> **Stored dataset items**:

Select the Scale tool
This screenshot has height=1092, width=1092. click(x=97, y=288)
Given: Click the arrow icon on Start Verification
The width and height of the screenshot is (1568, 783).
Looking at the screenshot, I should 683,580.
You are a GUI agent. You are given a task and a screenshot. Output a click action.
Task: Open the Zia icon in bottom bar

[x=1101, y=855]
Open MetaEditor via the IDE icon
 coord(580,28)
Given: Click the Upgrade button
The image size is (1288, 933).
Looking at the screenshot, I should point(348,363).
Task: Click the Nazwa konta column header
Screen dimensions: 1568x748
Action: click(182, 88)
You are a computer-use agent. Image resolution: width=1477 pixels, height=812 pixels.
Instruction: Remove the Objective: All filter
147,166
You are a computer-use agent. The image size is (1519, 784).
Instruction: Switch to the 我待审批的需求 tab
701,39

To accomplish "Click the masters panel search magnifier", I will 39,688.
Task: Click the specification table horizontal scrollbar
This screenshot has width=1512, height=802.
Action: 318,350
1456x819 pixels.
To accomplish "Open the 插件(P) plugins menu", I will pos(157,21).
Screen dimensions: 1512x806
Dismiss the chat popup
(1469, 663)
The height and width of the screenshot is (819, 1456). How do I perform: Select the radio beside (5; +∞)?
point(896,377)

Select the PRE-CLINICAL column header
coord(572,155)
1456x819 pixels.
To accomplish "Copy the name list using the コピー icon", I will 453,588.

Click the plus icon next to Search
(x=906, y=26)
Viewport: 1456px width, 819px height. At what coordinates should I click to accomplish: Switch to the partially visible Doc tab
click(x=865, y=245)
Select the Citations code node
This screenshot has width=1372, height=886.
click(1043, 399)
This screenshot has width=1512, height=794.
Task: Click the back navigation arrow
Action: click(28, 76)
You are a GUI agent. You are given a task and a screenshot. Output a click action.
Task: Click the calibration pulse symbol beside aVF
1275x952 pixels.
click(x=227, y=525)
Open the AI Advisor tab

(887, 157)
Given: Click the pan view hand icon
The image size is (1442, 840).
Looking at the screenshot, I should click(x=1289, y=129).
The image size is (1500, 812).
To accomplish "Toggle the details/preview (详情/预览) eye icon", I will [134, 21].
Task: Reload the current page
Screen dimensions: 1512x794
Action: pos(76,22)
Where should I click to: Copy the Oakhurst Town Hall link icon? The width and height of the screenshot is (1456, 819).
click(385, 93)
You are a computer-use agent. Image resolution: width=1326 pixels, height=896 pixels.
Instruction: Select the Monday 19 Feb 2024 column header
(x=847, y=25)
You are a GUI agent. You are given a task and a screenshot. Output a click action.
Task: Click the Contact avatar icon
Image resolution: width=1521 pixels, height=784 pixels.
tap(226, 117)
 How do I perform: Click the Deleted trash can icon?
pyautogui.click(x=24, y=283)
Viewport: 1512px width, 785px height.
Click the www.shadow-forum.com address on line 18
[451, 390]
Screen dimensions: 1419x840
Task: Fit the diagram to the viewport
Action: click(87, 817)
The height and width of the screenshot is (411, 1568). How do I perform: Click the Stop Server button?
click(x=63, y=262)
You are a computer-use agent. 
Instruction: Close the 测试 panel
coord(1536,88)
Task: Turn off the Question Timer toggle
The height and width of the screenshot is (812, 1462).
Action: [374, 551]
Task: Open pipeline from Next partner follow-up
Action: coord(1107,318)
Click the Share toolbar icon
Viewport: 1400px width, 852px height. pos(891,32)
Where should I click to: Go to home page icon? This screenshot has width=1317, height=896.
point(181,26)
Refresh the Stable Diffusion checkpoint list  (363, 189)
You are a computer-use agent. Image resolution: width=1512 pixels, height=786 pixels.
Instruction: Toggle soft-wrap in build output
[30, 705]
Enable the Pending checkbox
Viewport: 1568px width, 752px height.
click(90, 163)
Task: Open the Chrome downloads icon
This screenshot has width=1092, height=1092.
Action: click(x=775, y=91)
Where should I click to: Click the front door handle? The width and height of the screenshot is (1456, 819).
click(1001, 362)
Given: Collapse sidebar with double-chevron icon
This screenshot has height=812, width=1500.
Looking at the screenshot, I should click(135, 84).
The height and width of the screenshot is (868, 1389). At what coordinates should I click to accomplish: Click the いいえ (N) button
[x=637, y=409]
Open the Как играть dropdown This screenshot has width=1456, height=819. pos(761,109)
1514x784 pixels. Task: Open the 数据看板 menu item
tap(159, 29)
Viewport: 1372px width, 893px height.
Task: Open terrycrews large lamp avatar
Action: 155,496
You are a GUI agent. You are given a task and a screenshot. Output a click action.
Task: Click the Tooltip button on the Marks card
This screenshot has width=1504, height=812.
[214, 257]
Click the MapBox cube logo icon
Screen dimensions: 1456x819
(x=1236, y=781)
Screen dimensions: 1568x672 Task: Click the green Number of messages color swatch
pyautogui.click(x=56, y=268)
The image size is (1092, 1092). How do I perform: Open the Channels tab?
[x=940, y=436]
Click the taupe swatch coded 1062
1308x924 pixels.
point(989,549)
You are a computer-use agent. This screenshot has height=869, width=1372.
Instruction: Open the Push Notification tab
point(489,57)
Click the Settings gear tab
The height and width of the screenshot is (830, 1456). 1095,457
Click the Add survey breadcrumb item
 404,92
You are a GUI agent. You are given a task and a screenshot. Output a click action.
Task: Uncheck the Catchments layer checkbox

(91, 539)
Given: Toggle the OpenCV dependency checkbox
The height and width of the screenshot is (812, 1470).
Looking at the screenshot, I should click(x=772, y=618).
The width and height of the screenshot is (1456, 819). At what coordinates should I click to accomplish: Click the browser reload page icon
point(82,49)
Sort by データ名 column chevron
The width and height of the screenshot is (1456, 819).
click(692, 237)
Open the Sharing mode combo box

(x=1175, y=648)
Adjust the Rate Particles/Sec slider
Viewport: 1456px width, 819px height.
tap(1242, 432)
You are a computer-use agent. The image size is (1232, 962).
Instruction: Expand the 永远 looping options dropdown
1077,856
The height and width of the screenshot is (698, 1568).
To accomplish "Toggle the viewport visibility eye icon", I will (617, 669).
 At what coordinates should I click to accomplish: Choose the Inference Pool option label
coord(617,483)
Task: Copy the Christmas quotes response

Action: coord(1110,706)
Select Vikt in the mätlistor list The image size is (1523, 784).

> **Aim of the task**: Please restate the records word for word. Go from the first line to the line with "You are a computer-use agent. Image resolution: width=1477" and include both.

> **Reply**:
Select the Scale tool
This screenshot has height=1092, width=1092. click(x=97, y=288)
Given: Click the arrow icon on Start Verification
The width and height of the screenshot is (1568, 783).
Looking at the screenshot, I should 683,580.
You are a GUI agent. You are given a task and a screenshot. Output a click action.
Task: Open the Zia icon in bottom bar

[x=1101, y=855]
Open MetaEditor via the IDE icon
 coord(580,28)
Given: Click the Upgrade button
The image size is (1288, 933).
Looking at the screenshot, I should point(348,363).
Task: Click the Nazwa konta column header
Screen dimensions: 1568x748
Action: click(182, 88)
You are a computer-use agent. Image resolution: width=1477 pixels, height=812 pixels.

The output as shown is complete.